Anche se un dato positivo c'è, visto che solo il 22% degli italiani ha rinunciato alla palestra, alla piscina o ad altre attività fisiche a causa della crisi (meno di quanti hanno fatto a meno del ristorante, ovvero il 45%), il problema c'è e sta all'origine: nel Bel Paese manca l'educazione sportiva e ci si affida (troppo) all'improvvisazione. Scorrendo i dati del Censis emerge infatti come, se tra quelli che praticano attività solo il 45% si affida a un esperto di riferimento, il 30% dei sedentari comincerebbe a muoversi se un esperto gli desse i consigli giusti. "Oggi lo sport è il più importante strumento con cui il soggetto regola il rapporto con se stesso - commenta ancora Giuseppe De Rita - e se l'individualismo ci ha insegnato ad avere un rapporto con noi stessi a volte sregolato, lo sport è diventato invece il più comune ambito di regolazione tra il nostro soggettivismo che ci spinge a volere tutto e subito, senza sforzi e senza conseguenze, e la realtà oggettiva del nostro organismo, con i suoi tempi, i suoi cicli, le sue fragilità e le sue esigenze di cura e rispetto. La sedentarietà - conclude De Rita - è la patologia dell'individuo che, chiuso nel suo soggettivismo, per non scontrarsi coi suoi limiti, nemmeno conosce le sue potenzialità".

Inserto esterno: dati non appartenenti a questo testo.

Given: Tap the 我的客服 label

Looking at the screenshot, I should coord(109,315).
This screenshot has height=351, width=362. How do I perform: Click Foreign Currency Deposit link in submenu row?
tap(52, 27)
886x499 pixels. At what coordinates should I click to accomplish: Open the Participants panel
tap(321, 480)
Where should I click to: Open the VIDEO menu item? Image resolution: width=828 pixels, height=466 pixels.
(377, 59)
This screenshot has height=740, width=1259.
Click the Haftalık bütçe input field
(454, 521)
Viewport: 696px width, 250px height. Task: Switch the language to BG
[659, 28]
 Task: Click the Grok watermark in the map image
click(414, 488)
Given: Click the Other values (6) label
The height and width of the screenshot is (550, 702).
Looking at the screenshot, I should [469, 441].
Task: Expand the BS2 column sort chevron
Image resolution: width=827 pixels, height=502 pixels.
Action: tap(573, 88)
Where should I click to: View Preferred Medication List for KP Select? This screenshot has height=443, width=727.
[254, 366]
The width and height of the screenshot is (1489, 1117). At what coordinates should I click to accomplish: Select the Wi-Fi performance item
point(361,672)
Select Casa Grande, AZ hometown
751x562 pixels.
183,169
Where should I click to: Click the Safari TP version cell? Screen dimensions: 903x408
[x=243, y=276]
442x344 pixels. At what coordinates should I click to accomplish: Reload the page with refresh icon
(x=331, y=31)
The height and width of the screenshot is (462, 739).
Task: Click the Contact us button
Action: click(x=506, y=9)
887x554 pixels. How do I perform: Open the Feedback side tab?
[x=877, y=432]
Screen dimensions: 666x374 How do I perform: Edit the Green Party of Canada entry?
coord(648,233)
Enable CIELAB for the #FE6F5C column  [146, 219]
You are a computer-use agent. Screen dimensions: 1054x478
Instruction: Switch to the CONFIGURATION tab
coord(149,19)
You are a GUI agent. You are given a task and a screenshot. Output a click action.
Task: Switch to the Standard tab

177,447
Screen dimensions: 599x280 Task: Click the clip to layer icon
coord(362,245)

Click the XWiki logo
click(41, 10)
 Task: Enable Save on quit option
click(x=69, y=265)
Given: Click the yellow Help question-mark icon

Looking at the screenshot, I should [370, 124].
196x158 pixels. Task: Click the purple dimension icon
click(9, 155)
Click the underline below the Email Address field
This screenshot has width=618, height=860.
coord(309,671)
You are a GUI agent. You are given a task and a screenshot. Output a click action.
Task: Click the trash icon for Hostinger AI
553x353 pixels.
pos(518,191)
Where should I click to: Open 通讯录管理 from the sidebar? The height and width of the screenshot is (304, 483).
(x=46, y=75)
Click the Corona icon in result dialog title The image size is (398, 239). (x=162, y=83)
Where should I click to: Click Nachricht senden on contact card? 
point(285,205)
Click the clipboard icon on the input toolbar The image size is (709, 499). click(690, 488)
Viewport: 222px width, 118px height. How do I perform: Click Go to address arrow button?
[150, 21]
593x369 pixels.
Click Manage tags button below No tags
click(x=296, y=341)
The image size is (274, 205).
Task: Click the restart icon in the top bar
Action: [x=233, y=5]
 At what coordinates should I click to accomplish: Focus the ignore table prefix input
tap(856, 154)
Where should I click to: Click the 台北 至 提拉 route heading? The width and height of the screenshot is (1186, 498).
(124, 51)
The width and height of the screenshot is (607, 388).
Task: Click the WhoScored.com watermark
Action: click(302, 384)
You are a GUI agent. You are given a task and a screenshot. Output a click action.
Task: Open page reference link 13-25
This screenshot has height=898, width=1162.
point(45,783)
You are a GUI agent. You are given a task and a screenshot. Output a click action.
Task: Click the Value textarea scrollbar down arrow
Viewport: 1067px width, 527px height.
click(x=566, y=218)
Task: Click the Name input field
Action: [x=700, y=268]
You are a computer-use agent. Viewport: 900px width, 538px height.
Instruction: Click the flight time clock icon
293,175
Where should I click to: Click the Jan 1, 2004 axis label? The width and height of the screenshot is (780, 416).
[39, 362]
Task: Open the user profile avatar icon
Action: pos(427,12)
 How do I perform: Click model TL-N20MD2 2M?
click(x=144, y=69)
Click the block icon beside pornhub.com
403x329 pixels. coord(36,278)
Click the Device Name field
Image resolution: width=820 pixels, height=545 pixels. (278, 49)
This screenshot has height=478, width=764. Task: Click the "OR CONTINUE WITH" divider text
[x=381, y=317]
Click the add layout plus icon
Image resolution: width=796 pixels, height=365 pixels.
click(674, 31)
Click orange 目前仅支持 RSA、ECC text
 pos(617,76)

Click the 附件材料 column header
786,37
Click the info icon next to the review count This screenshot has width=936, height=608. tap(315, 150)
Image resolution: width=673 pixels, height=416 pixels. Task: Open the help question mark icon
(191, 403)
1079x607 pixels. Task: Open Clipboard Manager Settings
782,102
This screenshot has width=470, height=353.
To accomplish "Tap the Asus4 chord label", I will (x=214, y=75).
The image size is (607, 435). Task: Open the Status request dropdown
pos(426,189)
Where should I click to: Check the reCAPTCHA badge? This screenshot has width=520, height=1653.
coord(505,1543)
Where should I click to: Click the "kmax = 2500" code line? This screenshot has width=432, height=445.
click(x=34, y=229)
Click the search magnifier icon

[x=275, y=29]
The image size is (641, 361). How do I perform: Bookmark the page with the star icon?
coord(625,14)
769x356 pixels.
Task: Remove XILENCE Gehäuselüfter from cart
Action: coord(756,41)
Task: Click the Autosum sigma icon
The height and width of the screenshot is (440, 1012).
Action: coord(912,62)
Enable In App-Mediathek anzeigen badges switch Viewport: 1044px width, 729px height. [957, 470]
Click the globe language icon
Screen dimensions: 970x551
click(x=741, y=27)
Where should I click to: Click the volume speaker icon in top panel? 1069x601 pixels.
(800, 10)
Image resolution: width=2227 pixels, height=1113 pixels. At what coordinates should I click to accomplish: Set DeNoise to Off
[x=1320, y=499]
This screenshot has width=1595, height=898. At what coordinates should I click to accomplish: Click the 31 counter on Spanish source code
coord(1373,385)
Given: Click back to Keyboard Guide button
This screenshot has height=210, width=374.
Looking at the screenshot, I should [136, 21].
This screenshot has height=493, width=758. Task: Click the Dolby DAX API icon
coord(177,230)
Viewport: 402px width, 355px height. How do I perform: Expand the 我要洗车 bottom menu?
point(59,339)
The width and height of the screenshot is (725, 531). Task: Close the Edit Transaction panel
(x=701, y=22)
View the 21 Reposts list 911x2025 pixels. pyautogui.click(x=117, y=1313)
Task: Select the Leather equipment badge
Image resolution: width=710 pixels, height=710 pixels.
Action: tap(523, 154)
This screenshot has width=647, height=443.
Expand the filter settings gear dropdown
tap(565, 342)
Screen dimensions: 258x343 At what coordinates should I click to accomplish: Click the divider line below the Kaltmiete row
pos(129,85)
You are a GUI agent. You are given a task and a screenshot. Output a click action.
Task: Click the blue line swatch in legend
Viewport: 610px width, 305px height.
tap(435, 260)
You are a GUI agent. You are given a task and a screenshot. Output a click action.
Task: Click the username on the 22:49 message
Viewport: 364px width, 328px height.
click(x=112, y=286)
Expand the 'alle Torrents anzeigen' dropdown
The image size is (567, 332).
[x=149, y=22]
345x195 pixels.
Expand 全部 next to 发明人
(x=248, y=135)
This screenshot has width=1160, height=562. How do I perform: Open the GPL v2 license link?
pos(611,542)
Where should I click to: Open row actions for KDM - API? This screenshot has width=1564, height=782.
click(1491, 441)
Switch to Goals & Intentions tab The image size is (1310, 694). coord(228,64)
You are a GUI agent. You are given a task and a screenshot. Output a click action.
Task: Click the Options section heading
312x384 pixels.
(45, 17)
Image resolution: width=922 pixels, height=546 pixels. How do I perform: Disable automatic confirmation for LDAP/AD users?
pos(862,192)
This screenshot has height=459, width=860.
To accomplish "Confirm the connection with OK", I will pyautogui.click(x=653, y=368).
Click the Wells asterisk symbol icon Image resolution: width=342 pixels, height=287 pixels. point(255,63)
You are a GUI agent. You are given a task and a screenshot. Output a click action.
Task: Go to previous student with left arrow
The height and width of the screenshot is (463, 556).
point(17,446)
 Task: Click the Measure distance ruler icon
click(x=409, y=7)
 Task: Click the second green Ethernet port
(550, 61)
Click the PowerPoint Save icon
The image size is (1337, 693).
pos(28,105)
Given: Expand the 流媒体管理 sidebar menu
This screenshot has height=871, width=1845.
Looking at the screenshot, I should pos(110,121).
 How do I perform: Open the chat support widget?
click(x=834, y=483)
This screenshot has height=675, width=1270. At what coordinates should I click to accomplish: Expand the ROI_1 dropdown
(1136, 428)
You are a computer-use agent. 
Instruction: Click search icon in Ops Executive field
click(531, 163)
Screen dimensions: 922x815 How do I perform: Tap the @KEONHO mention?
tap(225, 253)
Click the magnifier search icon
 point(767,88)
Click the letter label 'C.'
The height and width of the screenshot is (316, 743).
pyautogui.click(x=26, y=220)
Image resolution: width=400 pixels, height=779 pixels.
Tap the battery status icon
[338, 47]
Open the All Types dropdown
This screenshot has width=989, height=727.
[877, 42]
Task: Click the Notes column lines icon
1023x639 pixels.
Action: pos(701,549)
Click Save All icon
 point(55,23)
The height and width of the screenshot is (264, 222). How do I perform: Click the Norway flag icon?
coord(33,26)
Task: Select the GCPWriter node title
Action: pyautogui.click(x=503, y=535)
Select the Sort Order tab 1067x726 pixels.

Risultato: chissà quanti fuoriclasse ci siamo persi per strada dimenticandoci che il corpo, come la mente, richiede esercizio, "che il talento non emerge solo per caso o per fortuna, ma anche grazie a un'attenta programmazione" spiega Claudio Manganaro, l'allora preparatore atletico degli azzurri che rappresentarono l'Italia alle Olimpiadi di Albertville, Lillehammer e Torino, e che oggi scommette sull'Hockey Club Valpellice Bulldog, la squadra che gioca e vince in serie A. "In Italia si cerca il fenomeno invece di creare il bacino che permetta al campione di crescere - spiega Manganaro - L'educazione fisica è spesso declassata a ricreazione. Così i pochi eletti sono costretti a fare i salti mortali nell'organizzazione quotidiana e i loro genitori torchiati da spese spesso insostenibili".  Un gran peccato, visto che "tra gli azzurri della nazionale di sci ricordo un solo diplomato a pieni voti - conclude Manganaro - tutti gli altri avevano già abbandonato le aule per le gare. Eppure, all'estero, i due percorsi vanno spesso di pari passo".

Il problema va affrontato, tanto più che diversi studi ormai hanno dimostrato che la sedentarietà riduce la neuroplasticità e le dimensioni dell'ippocampo, oltre ad agevolare l'invecchiamento dei telomeri. L'attività fisica, al contrario, favorisce un effetto neuroprotettivo, con risultati di apprendimento migliorati. Ecco perché è fortemente indicato pure in terza età. Senza considerare che, secondo James Levine, endocrinologo dell'Università dell'Arizona, la Sitting Disease (letteralmente, "malattia dello stare seduti") è una vera e propria patologia che accorcia la vita e che, secondo l'Organizzazione Mondiale della Sanità, i decessi per le non-communicable diseases aumenteranno del 17% nei prossimi 10 anni ma, con interventi coordinati che comprendono anche l'attività fisica, sarà possibile evitare oltre 30 milioni di morti premature nel mondo entro il 2015, delle quali quasi il 50% negli under 70. A questo punto è davvero ora di mettersi a correre. Allenatore permettendo, va da sé.